JOB | Print the following items verbatim, starting at the beginning of the items and ending with the line that contains "Action: (294, 211)".

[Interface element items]
********************
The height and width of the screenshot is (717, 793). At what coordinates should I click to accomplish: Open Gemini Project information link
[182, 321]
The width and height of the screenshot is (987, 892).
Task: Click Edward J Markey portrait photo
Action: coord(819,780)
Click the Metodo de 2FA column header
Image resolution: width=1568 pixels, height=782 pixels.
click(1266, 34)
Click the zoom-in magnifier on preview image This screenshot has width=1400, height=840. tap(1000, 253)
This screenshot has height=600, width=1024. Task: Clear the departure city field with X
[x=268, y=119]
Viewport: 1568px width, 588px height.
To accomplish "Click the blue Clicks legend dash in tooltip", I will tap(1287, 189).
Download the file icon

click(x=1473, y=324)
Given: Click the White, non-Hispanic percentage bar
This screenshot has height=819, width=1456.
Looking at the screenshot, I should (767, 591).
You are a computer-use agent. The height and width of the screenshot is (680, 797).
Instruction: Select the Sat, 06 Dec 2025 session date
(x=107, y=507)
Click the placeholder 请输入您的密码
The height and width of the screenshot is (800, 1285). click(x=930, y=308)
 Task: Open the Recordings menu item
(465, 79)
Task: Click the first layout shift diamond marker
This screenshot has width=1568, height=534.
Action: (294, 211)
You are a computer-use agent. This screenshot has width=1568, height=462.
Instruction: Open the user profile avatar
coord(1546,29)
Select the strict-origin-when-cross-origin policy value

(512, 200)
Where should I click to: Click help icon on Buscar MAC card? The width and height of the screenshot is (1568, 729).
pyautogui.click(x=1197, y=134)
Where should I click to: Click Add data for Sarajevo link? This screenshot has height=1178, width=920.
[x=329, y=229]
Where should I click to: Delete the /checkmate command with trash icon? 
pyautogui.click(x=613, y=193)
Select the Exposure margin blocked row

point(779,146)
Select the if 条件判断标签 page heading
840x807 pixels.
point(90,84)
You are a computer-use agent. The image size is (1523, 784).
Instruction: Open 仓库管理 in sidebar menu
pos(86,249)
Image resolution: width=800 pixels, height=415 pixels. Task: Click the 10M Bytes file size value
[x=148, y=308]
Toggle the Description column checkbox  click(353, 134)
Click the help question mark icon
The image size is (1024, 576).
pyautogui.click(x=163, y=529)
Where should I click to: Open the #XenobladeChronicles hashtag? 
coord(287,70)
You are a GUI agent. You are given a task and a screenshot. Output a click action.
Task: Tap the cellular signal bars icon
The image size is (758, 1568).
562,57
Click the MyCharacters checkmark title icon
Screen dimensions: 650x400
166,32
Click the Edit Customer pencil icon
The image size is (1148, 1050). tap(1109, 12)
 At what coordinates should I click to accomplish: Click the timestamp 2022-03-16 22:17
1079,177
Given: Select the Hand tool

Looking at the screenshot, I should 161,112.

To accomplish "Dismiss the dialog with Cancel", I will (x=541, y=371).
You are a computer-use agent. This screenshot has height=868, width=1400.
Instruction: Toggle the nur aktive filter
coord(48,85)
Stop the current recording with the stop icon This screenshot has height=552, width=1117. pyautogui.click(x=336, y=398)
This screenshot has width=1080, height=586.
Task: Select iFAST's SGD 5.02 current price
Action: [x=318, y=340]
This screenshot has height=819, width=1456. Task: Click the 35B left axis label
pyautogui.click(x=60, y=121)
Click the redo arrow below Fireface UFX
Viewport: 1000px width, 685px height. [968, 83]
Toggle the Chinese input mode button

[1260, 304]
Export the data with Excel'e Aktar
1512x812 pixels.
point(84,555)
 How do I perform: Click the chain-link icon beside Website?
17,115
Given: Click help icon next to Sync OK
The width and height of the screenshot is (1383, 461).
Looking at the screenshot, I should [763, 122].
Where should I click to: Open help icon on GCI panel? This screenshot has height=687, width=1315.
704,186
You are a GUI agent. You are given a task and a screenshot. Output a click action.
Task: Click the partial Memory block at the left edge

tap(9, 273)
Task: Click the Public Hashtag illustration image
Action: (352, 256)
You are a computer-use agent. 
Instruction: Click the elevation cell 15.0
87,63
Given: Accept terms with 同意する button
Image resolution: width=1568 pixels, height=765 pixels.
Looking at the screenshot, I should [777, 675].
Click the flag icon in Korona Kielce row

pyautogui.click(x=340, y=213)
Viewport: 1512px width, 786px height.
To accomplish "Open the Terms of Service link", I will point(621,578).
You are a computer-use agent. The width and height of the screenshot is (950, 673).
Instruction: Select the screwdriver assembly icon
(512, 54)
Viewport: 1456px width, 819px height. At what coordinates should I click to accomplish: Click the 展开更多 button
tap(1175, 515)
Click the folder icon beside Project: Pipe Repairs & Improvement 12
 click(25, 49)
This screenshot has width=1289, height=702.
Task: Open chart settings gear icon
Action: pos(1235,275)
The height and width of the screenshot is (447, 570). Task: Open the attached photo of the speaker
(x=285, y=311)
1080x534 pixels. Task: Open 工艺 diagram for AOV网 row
********************
ANSWER |
The height and width of the screenshot is (717, 793). At what coordinates should I click to accomplish: Open Gemini Project information link
[182, 321]
The width and height of the screenshot is (987, 892).
Task: Click Edward J Markey portrait photo
Action: coord(819,780)
Click the Metodo de 2FA column header
Image resolution: width=1568 pixels, height=782 pixels.
click(1266, 34)
Click the zoom-in magnifier on preview image This screenshot has width=1400, height=840. tap(1000, 253)
This screenshot has height=600, width=1024. Task: Clear the departure city field with X
[x=268, y=119]
Viewport: 1568px width, 588px height.
To accomplish "Click the blue Clicks legend dash in tooltip", I will tap(1287, 189).
Download the file icon

click(x=1473, y=324)
Given: Click the White, non-Hispanic percentage bar
This screenshot has height=819, width=1456.
Looking at the screenshot, I should (767, 591).
You are a computer-use agent. The height and width of the screenshot is (680, 797).
Instruction: Select the Sat, 06 Dec 2025 session date
(x=107, y=507)
Click the placeholder 请输入您的密码
The height and width of the screenshot is (800, 1285). click(x=930, y=308)
 Task: Open the Recordings menu item
(465, 79)
Task: Click the first layout shift diamond marker
This screenshot has width=1568, height=534.
Action: (294, 211)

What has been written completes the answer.